N-Tiered Architecture
Internally, Elements uses the class N-tiered architecture consisting of three layers.
- Presentation Layer is a thinly defined layer of abstraction over the underlying Service Layer. RESTful APIS provide a translation between the Service layer. JSON-RPC APIs (experimental) are essentially calling service layer methods directly. The endpoint code simply unpacks the requests and translates that to the service layer. It does nothing to enforce security.

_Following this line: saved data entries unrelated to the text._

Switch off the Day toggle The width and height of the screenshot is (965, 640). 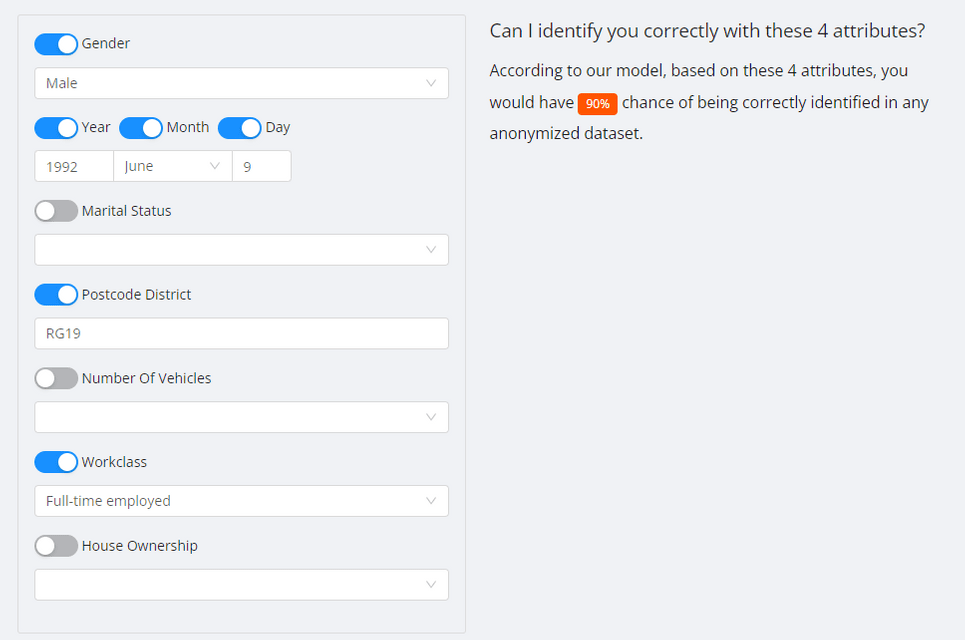239,128
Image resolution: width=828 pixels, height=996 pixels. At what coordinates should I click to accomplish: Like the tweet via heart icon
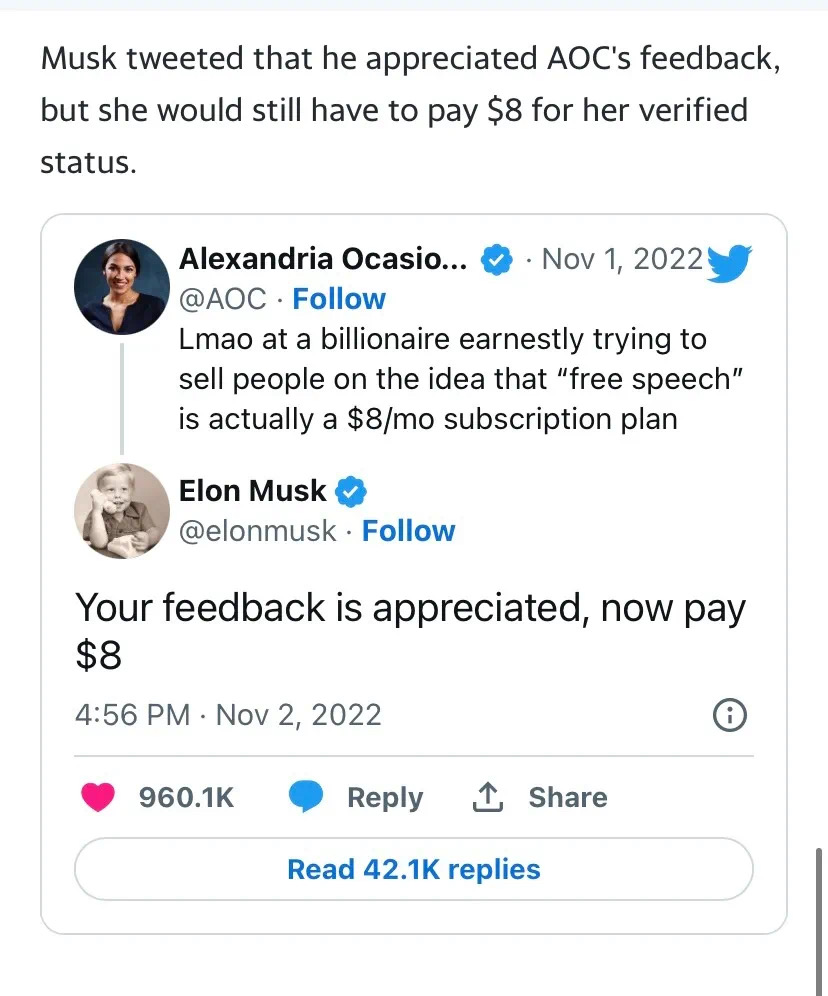[98, 797]
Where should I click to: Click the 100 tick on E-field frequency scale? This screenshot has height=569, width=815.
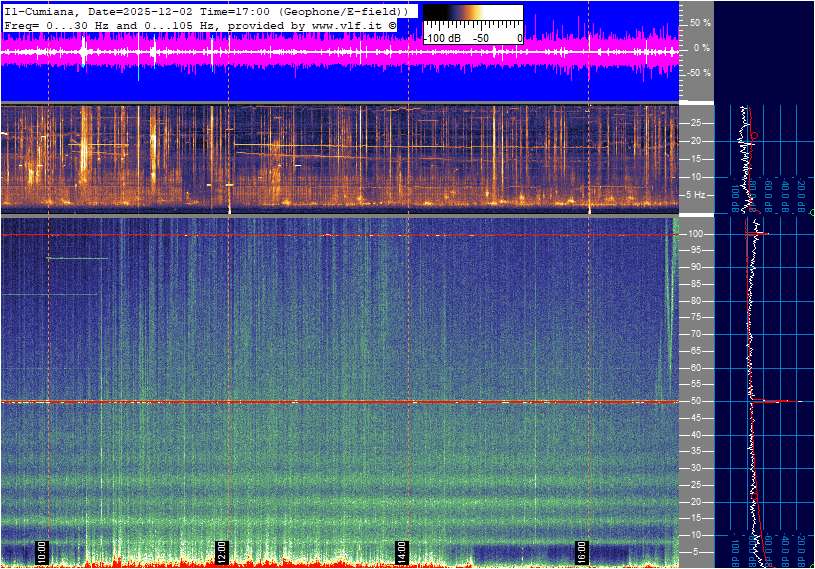point(697,234)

- Service Layer (also sometimes called Logic Layer) houses all the business logic of the system. This layer exists with multiple implementations of each service. All APIs labeled "service" (eg
namazu.elements.service.smartcontract.evm) will always consider the context of the user making the request. In some cases, the Service layer implementation is configured to do nothing but throw exceptions. - DAO Layer (also sometimes called Data Layer) is the layer that provides access to the database through layers of abstraction. All apis labeled "dao" (eg
namazu.elements.dao.user)
Presentation Layer
The presentation layer is the layer closet to the client code. In the context of Elements, this is the Resource handling the cloud function invocation. Internally, Elements uses JAX-RS annotated methods at the presentation layer.
Service Layer
The Service Layer houses the logic of the application. Each Service is a common interface through which client code makes calls. Depending on User Acccess Level, Elements will use a different implementation of the Service. Most services honor user access level. However, as the developer of the application, you should not worry about these details. When using the Scripting engine, invoking service layer code will typically enforce the appropriate permissions.

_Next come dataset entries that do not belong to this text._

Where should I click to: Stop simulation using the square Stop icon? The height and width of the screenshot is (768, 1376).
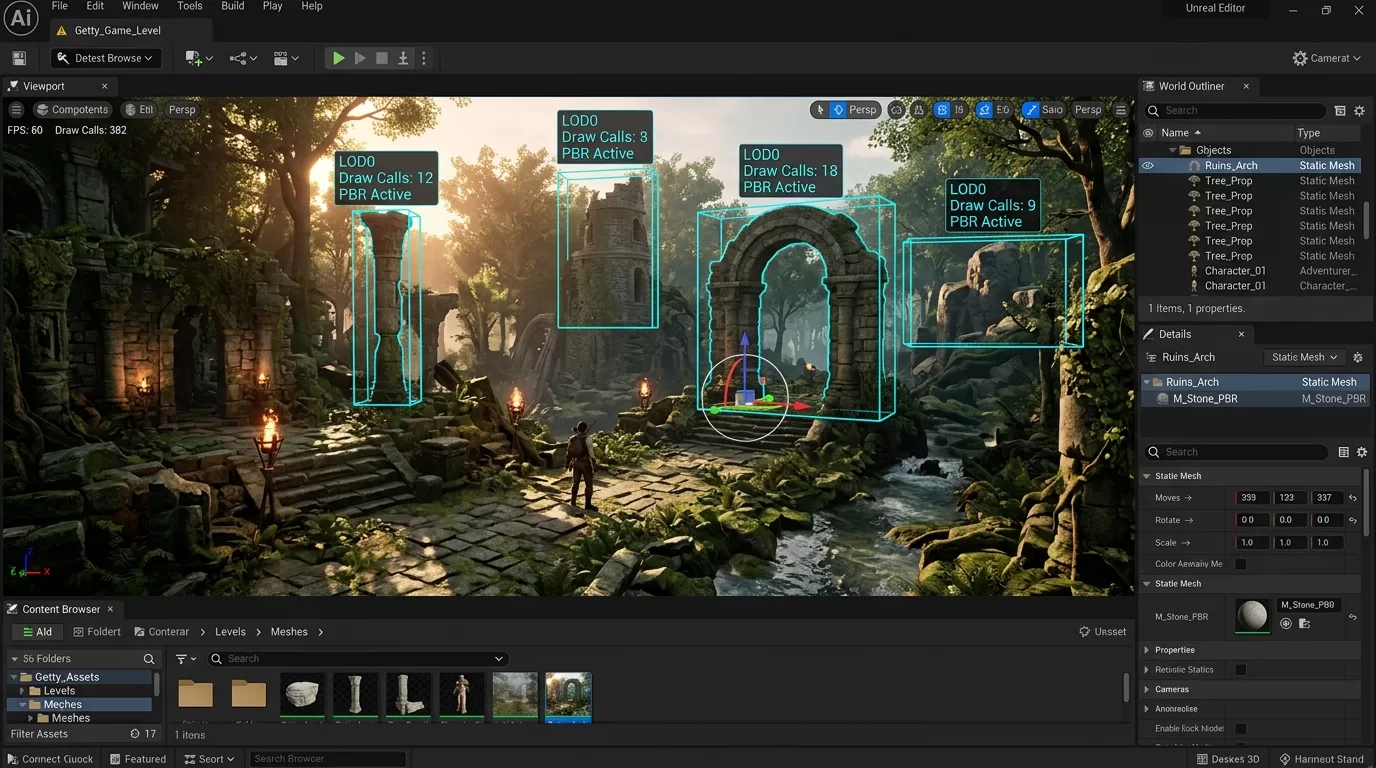(381, 57)
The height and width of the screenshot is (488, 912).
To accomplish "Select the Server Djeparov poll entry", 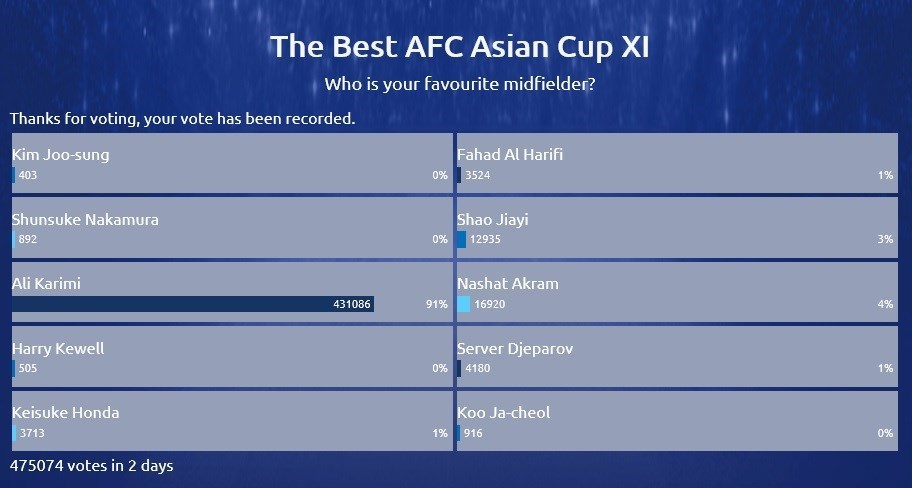I will tap(515, 349).
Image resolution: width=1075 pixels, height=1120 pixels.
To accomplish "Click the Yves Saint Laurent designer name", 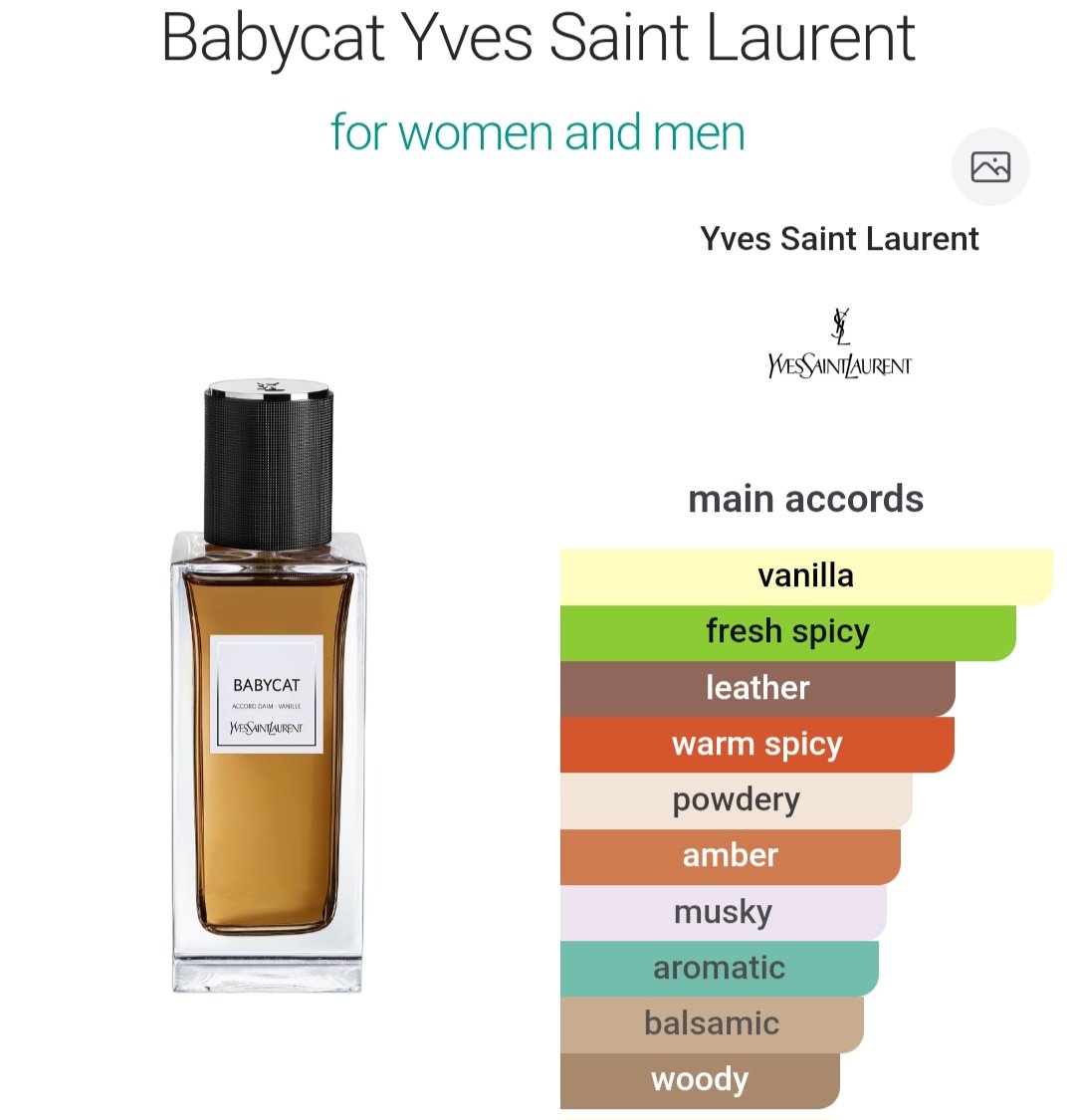I will (x=839, y=239).
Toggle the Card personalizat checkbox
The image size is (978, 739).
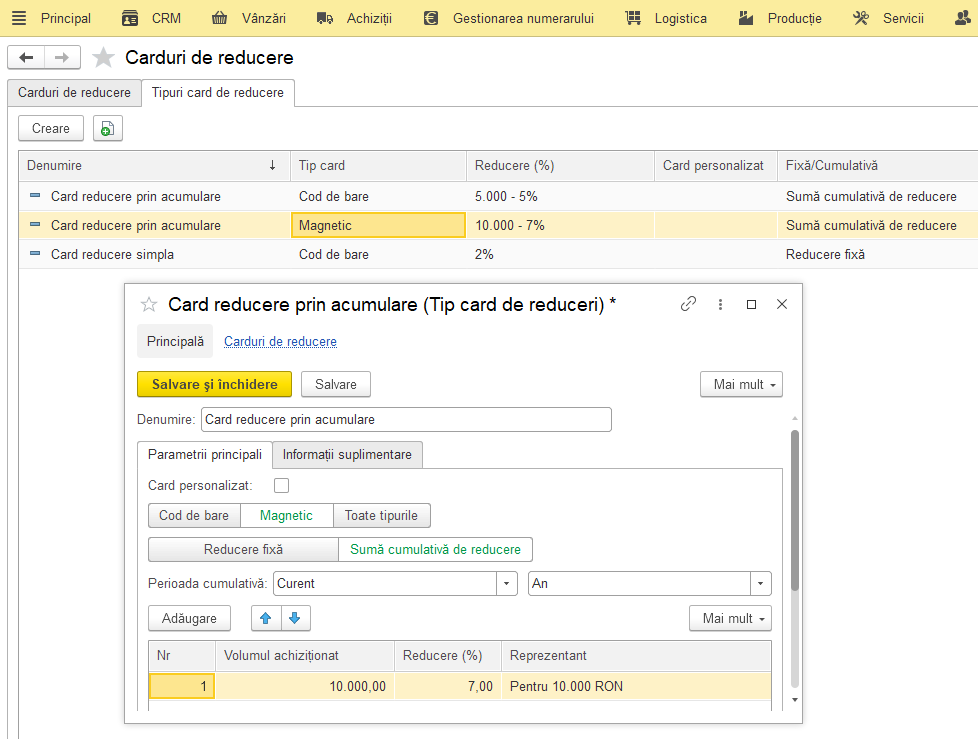point(281,485)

If Service is not available for a particular access level, the Service will throw the appropriate exception indicating that the permission check failed.
Scoped Services
A service which specifically honors User access level is said to be scoped. Which means it may have a reference to the currently logged-in user while processing the request. Information, may be inferred from this scoping.
Unscoped Services
A service which does not honor User access level, for whatever reason, is said to be unscoped. It will not have any reference to the currently logged-in user. Typically unscoped services provide super user access to the system. Or, they may provide information that is available to all users without restriction. When writing cloud functions, you should handle the service layer with care.
Data Layer
The data layer has no user scope, and therefore provides unrestricted access to the database. The Data Layer, abstracts the database details. This performs operations such as querying, inserting, updating, and deleting. As with unscoped services, Data Layer code provides raw access to the database without regard for any scoping rules. Therefore, special care must be taken to make use of this.